ФРАГМЕНТ ТЕКСТА »
Не вышло по-моему. Сразу после Нового года со мной созванивается А. Н. Яковлев и просит подъехать в Волынское. Там в особняках Управления делами ЦК квартировали бригады, формировавшиеся для подготовки материалов к совещаниям, пленумам, съездам.
– Есть потребность посоветоваться, – поясняет Яковлев цель своего обращения.
Особняк номер три. На втором этаже временный рабочий кабинет Яковлева. Рядом конференц-зал, наполовину занятый длинным столом.
– Не утомился отдыхать? Постоял у причальной стойки в тихой гавани, и будет.
И затем всерьез:
– У меня к тебе личная просьба: поучаствуй в подготовке доклада Михаила Сергеевича на XXVII съезде. Кое-какие наброски к внешнеполитическому разделу имеются. Ряд моментов как будто вырисовывается. Но по содержанию и по форме до нужных кондиций на концепцию нового политического мышления не тянет.
Не буду занимать место и время пересказом нашего словесного фехтования. Сошлись на следующем. Мне даются первичные материалы, я делаю вариант с добавлением всего, что сочту нужным. После обмена мнениями с А. Н. Яковлевым готовлю текст для представления заказчику. При условии, что перепечатка будет вестись в Волынском или в секретариате отдела пропаганды на Новой площади, работать над проектом мне дозволено в «Известиях».
Под занавес технические неудобства заставили меня осесть на пару дней в особняке номер три. Там меня ждало открытие – к написанию внешнеполитического раздела был приглашен также академик Г. А. Арбатов и к доводке его стилистики заместитель министра иностранных дел и поэт А. Г. Ковалев.

СОХРАНЁННЫЕ ЗАПИСИ »
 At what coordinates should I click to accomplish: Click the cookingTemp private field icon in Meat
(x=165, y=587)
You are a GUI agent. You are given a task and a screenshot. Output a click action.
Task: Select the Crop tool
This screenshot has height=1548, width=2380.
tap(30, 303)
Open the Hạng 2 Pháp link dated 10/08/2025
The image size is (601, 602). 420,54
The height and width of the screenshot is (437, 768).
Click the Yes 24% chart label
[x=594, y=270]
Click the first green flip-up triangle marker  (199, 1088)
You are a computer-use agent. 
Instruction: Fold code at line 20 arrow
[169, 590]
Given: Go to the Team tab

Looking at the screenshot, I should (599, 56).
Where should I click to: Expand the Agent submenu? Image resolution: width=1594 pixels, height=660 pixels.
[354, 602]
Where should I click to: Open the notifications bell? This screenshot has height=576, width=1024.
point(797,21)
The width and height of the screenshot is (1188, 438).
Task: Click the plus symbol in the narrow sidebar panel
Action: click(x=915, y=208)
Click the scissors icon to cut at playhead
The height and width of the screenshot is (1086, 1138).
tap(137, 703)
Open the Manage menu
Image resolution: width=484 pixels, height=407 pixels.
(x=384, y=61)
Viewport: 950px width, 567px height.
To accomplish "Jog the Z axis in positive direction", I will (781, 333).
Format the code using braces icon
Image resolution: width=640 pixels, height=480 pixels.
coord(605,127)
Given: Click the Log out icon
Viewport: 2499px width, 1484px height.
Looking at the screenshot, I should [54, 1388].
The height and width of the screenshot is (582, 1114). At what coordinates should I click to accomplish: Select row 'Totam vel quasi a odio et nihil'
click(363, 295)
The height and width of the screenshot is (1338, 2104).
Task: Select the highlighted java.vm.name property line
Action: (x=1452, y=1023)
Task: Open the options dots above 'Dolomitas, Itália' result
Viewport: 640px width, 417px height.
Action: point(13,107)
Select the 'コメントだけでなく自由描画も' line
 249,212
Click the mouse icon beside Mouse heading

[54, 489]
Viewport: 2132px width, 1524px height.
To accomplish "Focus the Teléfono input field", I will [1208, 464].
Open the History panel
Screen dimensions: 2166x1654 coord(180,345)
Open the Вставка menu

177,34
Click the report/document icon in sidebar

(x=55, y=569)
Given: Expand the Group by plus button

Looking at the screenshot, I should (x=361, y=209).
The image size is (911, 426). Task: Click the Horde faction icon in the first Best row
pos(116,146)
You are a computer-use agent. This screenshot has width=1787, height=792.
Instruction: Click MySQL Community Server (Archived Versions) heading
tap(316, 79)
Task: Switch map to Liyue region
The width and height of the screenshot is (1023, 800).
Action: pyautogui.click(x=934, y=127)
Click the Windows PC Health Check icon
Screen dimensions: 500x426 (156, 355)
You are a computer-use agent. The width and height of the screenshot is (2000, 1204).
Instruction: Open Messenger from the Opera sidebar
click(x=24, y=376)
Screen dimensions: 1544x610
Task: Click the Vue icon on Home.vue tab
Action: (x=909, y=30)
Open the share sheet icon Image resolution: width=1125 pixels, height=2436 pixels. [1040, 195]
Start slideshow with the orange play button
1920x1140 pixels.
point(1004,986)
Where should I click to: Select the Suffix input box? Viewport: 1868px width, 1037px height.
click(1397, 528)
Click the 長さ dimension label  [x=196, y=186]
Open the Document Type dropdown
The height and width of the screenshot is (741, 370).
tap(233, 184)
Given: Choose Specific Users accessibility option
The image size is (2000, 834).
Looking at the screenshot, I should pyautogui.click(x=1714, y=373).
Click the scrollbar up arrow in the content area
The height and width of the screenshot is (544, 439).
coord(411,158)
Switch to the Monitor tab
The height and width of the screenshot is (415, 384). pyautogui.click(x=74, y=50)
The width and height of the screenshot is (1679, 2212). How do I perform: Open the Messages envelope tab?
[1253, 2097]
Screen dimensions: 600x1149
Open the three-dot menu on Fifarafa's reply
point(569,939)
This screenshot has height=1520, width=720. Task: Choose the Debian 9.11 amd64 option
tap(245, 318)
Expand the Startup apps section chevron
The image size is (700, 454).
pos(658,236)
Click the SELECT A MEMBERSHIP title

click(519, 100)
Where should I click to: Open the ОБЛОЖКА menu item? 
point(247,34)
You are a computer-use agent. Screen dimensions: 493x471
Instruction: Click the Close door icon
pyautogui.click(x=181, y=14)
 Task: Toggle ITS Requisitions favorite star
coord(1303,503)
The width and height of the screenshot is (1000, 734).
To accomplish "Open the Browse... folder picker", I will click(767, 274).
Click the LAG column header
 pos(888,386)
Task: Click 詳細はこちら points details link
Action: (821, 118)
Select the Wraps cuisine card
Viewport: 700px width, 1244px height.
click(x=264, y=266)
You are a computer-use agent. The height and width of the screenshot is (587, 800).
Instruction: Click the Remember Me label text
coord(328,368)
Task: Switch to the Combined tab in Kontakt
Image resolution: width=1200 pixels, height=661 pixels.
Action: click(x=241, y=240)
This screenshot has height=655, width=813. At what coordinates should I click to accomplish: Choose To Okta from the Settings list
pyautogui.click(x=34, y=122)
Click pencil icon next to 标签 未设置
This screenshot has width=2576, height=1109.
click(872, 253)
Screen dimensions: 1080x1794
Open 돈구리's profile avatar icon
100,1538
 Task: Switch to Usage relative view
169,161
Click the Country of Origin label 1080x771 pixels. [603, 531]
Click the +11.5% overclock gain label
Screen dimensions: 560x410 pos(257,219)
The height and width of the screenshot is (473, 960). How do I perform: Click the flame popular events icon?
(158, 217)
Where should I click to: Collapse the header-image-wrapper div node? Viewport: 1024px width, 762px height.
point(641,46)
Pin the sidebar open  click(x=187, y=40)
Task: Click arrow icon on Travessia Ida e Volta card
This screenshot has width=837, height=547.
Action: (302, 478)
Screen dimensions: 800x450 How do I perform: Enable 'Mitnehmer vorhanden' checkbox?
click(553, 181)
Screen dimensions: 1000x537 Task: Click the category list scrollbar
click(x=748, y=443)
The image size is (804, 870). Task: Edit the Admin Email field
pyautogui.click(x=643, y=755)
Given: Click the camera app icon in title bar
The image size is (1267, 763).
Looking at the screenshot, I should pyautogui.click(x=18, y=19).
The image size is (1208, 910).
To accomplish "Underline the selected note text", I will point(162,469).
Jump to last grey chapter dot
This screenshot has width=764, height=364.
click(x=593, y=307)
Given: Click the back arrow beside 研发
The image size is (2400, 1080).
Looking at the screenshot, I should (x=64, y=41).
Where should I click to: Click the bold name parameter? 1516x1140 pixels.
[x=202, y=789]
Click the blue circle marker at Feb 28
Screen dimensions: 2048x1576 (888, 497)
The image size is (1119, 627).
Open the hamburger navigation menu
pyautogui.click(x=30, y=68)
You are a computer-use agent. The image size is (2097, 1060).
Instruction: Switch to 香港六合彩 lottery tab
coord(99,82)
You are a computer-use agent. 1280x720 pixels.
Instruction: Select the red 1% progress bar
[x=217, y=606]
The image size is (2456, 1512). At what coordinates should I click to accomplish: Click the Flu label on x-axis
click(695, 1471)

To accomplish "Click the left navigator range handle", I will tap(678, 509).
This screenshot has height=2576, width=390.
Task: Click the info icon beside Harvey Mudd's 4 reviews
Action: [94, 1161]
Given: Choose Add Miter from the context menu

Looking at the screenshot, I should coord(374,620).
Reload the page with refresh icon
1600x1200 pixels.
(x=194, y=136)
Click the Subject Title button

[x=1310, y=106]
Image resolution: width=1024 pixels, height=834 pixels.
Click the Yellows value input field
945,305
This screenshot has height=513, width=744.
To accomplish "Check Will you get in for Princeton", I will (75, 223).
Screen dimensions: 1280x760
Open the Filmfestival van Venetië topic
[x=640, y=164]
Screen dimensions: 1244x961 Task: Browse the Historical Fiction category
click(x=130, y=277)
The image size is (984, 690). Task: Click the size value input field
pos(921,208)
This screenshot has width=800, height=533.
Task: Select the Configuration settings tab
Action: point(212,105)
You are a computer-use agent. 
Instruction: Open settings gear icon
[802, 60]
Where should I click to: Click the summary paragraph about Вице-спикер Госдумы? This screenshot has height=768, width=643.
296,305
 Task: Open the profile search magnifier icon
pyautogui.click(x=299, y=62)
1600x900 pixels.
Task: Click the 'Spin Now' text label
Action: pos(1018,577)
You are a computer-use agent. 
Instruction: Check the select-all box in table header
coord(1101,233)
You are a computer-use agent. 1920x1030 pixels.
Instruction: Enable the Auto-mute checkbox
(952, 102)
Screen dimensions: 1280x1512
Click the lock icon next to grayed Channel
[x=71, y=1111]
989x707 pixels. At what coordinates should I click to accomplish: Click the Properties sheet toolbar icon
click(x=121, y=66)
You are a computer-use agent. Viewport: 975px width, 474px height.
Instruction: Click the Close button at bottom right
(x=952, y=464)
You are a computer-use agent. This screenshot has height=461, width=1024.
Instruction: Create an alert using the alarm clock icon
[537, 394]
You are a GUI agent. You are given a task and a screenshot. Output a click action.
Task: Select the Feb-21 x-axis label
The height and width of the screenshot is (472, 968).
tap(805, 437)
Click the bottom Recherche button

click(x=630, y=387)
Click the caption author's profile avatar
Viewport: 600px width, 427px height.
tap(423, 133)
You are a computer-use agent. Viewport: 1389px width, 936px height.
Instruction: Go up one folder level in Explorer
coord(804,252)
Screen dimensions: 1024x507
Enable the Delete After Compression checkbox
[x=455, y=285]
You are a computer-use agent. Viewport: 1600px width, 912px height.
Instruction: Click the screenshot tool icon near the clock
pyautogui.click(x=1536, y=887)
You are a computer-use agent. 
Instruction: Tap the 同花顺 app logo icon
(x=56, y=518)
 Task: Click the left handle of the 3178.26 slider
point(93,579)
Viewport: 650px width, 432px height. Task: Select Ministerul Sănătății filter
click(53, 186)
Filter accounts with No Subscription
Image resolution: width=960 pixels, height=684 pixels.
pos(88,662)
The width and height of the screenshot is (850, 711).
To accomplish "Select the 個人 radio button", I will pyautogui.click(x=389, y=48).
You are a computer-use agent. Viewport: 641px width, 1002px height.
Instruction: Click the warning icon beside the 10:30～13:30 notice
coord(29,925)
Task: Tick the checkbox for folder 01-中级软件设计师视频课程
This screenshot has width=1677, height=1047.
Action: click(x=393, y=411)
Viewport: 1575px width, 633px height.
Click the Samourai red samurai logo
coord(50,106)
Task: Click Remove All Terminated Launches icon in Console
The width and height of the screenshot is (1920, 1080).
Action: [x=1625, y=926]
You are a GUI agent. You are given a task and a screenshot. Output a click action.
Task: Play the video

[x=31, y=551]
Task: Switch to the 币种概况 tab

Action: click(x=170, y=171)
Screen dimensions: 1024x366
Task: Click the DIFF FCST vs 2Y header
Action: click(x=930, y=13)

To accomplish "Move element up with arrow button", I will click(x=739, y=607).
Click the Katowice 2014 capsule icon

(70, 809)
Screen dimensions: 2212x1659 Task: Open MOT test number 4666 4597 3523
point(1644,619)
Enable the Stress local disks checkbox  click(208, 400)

ЗАДАНИЯ »
1: Ответьте по фрагменту о подготовке доклада к XXVII съезду:
(a) Кто позвонил автору сразу после Нового года и попросил подъехать в Волынское?
(b) На каком этаже особняка номер три находился временный рабочий кабинет Яковлева?
(c) Кого пригласили к доводке стилистики внешнеполитического раздела?
2: Продолжите фрагмент о подготовке доклада к XXVII съезду с того места, на котором он заканчивается.
Записи взяты из другого источника.

ОТВЕТЫ ПО ЗАДАНИЯМ »
1:
(a) А. Н. Яковлев.
(b) На втором этаже.
(c) Заместителя министра иностранных дел и поэта А. Г. Ковалева.

2:
Сдаю свой вариант Яковлеву. Он нашел, что основа добротная. Ряд положений неплохо бы развить, а если появятся дополнительные идеи, это будет только приветствоваться.
Миновала еще неделя. Яковлев немного торжествует, доверительно сообщает, что Горбачев принял плоды наших трудов. Проекты других разделов доклада генеральный забраковал и возвратил на капитальную переделку. По нашему материалу у докладчика два пожелания: подужать объем и подсушить язык, чтобы не выпадать из общего контекста. И вдруг огорошивает:
– Я намерен назвать твою кандидатуру на пост председателя правления АПН, как ты на это взглянешь?
– Отрицательно. Куча административных обязанностей при минимуме возможностей для творческой работы.
Напоминаю, что только что отклонил приглашение Э. А. Шеварднадзе вернуться в МИД. Один из доводов – не буду, выйдя на финишную прямую, прерывать работу над диссертацией. Нелогично и неоправданно, если бы моя точка зрения изменилась применительно к АПН.
Яковлев не отступает:
– В МИД, на твоем месте, я бы тоже не пошел, даже на роль заместителя министра. В заместителях и подчиненных ты уже насиделся. Попробуй реализовать себя на большой самостоятельной работе, где за тобой распределение обязанностей и формирование собственного графика. Форсируй диссертацию, и думаем дальше.
– Ваши аргументы меня не разубедили. Помимо всего прочего, поздновато в шестьдесят лет менять экипаж и свое кресло в нем.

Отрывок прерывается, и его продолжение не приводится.